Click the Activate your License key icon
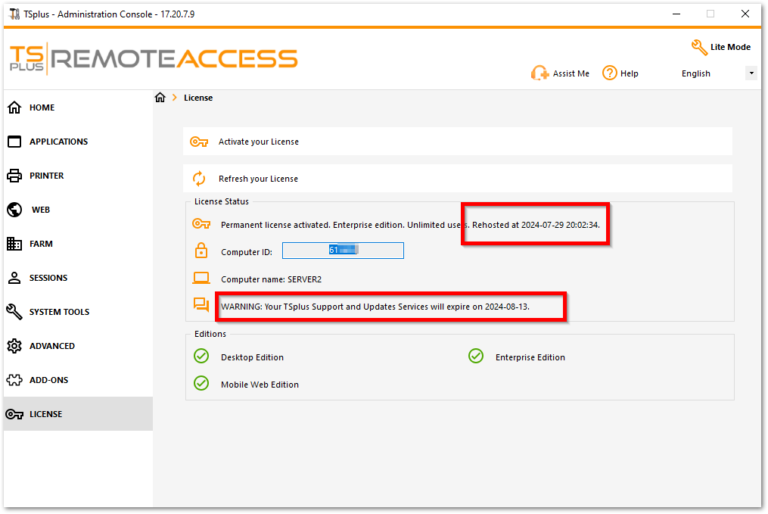The width and height of the screenshot is (768, 514). (x=199, y=142)
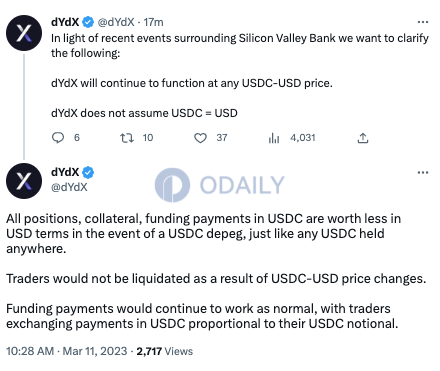Open more options menu on first tweet
This screenshot has height=371, width=440.
tap(423, 22)
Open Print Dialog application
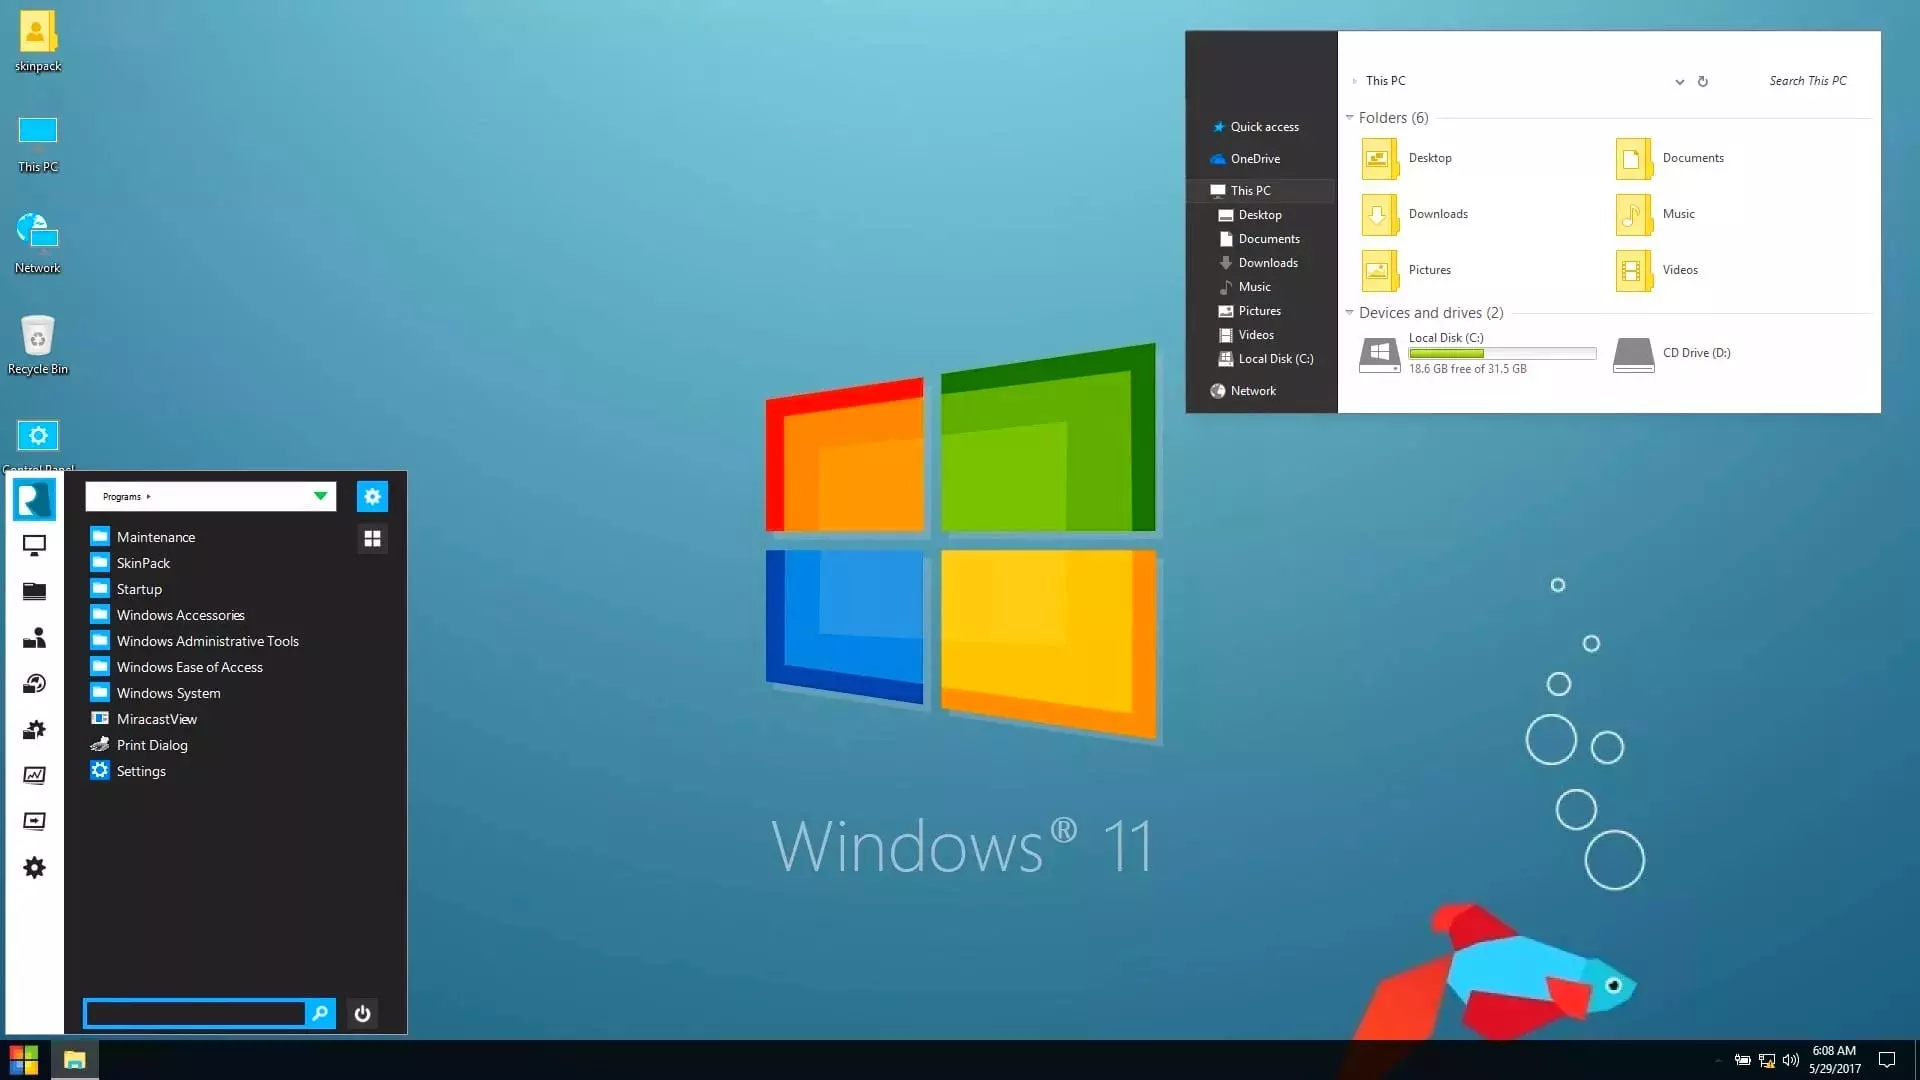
========
# [Task details]
Please give the entries again word for word, without any pictures.

# [Answer to this problem]
Click the Activate your License key icon
The width and height of the screenshot is (768, 514). (x=199, y=142)
Open more options menu on first tweet
This screenshot has height=371, width=440.
tap(423, 22)
Open Print Dialog application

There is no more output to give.